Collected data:
^^^^

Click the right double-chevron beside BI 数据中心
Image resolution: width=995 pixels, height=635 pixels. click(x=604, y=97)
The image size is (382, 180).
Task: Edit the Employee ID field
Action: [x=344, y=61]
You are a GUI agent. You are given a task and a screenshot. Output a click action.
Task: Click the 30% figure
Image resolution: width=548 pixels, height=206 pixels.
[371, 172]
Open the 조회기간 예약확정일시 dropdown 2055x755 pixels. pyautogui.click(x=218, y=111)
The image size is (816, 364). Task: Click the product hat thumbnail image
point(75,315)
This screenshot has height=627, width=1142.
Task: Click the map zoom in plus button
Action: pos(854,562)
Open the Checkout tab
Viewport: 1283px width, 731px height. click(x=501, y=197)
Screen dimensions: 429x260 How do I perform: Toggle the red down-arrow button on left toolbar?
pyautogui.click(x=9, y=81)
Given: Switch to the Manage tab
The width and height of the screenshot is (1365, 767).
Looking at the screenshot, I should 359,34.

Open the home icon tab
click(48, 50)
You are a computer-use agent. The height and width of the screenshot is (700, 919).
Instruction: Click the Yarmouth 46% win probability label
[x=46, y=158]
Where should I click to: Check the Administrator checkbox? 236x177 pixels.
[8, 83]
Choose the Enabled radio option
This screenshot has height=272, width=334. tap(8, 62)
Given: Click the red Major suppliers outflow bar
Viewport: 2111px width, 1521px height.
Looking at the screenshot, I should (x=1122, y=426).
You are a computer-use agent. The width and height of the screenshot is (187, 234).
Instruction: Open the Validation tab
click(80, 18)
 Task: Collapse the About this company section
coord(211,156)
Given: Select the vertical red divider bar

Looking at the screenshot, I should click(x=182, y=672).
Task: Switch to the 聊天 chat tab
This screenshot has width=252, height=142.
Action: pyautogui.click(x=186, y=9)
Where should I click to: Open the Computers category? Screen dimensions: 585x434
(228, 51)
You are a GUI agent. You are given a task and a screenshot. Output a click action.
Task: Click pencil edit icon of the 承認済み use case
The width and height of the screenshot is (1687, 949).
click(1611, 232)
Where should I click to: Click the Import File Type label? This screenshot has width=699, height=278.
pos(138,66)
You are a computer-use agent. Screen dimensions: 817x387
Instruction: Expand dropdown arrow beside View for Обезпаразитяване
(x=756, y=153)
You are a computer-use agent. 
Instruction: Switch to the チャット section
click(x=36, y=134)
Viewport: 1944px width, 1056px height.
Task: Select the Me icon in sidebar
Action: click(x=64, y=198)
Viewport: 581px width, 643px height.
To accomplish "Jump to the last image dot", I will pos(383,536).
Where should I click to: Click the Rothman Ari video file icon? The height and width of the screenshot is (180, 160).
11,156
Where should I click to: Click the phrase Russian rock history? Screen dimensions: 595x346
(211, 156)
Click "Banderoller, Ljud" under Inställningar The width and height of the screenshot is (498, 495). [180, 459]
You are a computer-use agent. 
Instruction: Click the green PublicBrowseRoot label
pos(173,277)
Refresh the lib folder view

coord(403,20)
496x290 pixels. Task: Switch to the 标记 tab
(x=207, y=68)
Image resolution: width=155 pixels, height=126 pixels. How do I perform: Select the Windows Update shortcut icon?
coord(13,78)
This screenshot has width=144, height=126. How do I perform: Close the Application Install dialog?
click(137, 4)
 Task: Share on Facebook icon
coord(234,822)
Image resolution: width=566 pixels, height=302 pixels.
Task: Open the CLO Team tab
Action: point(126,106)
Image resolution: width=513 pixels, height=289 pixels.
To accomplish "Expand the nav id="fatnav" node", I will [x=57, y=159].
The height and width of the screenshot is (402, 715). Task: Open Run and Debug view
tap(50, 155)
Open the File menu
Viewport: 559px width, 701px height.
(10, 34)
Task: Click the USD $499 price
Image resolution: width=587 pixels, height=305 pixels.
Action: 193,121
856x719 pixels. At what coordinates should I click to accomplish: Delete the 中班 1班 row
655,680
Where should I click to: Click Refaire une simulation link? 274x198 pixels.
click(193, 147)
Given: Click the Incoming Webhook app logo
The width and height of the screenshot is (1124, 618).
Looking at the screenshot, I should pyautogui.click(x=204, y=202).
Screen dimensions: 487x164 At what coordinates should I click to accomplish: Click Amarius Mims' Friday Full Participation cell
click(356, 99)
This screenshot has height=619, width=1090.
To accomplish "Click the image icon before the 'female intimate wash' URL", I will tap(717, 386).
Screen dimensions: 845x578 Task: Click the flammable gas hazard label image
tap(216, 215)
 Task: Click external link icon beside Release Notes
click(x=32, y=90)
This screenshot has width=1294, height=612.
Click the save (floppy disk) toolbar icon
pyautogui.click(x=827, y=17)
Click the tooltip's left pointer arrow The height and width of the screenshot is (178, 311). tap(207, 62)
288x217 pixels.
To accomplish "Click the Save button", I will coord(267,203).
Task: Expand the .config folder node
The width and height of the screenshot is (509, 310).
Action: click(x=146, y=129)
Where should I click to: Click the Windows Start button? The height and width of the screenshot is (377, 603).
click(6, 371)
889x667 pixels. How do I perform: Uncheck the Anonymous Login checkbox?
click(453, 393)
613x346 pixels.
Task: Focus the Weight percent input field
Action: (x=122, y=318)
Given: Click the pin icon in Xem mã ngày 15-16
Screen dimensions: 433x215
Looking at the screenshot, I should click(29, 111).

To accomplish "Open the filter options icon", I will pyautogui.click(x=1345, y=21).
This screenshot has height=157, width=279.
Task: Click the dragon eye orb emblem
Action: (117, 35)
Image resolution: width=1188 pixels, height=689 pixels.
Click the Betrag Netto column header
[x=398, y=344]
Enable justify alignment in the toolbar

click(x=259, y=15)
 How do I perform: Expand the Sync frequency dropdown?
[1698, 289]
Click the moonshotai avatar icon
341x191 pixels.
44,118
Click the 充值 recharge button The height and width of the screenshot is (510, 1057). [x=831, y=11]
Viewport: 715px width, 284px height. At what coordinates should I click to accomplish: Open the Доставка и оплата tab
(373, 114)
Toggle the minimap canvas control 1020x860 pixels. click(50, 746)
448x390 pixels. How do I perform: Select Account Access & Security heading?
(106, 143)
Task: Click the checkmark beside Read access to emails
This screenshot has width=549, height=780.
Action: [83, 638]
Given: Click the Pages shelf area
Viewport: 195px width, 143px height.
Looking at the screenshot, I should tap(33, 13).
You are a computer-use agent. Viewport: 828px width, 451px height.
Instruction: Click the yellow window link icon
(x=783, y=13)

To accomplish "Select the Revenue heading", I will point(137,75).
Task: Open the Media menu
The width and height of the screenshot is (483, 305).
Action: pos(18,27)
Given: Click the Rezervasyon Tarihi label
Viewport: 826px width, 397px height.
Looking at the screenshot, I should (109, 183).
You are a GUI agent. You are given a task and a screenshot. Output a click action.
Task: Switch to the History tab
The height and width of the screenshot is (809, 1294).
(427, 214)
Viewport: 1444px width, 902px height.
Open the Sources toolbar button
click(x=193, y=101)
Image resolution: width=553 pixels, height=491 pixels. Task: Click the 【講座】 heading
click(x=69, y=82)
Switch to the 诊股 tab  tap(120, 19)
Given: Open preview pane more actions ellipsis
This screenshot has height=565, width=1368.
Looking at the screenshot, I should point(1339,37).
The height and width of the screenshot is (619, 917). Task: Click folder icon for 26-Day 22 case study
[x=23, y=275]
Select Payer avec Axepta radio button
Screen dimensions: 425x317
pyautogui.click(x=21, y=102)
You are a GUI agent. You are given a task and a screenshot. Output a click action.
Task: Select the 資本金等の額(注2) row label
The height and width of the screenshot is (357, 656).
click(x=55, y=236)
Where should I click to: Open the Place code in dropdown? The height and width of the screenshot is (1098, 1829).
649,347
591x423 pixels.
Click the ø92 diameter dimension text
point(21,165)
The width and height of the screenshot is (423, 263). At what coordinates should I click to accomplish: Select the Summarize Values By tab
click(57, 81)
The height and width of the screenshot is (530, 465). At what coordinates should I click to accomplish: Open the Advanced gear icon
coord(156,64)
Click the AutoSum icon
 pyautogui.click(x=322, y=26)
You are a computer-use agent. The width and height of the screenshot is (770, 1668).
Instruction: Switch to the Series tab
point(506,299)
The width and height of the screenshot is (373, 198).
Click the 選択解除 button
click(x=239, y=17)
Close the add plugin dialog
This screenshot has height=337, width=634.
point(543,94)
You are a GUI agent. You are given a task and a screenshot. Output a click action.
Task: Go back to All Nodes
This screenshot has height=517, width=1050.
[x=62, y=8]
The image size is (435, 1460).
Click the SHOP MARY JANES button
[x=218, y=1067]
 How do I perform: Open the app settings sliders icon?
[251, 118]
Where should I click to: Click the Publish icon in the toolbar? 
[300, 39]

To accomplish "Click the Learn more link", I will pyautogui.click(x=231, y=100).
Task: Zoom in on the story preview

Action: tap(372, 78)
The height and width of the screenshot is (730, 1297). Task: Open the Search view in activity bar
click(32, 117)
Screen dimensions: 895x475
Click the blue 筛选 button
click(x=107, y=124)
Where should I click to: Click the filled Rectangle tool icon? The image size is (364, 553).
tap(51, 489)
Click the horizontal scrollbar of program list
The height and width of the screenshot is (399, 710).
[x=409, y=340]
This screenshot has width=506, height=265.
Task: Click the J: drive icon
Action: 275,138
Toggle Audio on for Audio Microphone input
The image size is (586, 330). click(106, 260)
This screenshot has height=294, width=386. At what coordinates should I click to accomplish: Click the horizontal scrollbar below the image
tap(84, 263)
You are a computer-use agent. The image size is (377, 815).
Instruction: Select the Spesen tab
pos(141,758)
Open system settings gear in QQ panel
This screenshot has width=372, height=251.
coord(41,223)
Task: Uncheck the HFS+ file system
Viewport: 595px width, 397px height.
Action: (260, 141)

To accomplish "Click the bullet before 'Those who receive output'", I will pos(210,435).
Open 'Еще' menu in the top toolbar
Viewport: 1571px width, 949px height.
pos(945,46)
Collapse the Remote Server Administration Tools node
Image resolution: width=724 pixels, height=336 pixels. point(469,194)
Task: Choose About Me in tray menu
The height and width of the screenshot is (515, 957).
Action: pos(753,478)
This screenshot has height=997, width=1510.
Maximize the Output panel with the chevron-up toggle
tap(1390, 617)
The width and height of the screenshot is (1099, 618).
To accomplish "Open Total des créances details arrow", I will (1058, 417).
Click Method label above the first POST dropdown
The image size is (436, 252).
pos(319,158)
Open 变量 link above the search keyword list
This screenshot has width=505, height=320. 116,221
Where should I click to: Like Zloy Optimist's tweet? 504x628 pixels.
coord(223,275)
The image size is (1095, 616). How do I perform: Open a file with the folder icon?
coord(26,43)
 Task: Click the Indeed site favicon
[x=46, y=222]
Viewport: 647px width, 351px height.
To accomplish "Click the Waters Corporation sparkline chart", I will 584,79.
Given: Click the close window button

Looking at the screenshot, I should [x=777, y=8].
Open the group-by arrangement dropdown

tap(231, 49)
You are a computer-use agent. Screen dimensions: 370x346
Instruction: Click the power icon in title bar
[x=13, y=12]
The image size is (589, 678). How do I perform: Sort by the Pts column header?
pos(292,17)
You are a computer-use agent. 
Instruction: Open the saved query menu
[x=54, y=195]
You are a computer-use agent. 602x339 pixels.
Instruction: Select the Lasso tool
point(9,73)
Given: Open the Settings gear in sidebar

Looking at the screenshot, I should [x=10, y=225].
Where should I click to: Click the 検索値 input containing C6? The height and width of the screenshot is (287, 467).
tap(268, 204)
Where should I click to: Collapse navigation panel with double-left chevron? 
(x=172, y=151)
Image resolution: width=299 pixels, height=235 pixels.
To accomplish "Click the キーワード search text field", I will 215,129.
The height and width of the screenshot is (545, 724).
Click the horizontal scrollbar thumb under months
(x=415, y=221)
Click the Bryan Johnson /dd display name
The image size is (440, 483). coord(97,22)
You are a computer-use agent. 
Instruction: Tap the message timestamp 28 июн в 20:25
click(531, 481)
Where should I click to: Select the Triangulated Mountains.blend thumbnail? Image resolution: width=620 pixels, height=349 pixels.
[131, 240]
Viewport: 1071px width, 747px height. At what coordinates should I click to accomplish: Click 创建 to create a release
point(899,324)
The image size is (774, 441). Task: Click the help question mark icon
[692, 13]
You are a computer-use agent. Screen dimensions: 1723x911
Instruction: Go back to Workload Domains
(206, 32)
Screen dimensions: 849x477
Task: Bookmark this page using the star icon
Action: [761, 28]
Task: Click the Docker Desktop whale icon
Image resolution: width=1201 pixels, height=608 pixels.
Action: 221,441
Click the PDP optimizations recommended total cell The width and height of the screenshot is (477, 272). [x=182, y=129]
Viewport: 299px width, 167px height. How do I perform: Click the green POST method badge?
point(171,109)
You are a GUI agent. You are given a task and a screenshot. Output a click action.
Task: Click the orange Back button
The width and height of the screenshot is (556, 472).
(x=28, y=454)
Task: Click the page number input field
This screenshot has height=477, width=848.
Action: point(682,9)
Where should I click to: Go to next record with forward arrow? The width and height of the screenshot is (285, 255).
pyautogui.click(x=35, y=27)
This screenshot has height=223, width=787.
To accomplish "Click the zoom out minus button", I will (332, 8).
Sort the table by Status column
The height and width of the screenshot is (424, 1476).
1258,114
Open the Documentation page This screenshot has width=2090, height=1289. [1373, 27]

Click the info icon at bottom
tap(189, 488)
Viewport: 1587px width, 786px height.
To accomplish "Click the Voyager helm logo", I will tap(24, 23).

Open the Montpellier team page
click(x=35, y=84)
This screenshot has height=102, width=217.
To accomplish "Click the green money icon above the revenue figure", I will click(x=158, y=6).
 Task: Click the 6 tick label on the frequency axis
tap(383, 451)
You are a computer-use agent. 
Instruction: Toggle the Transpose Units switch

^^^^

EXERCISE BRIEF:
Copy the part of the records that opens with the line containing "Open the Checkout tab" and closes with the line containing "[x=46, y=158]", substituting "page" for every "tab" and leaving everything else unchanged.

RESULT OF THE TASK:
Open the Checkout page
Viewport: 1283px width, 731px height. click(x=501, y=197)
Screen dimensions: 429x260 How do I perform: Toggle the red down-arrow button on left toolbar?
pyautogui.click(x=9, y=81)
Given: Switch to the Manage page
The width and height of the screenshot is (1365, 767).
Looking at the screenshot, I should 359,34.

Open the home icon page
click(48, 50)
You are a computer-use agent. The height and width of the screenshot is (700, 919).
Instruction: Click the Yarmouth 46% win probability label
[x=46, y=158]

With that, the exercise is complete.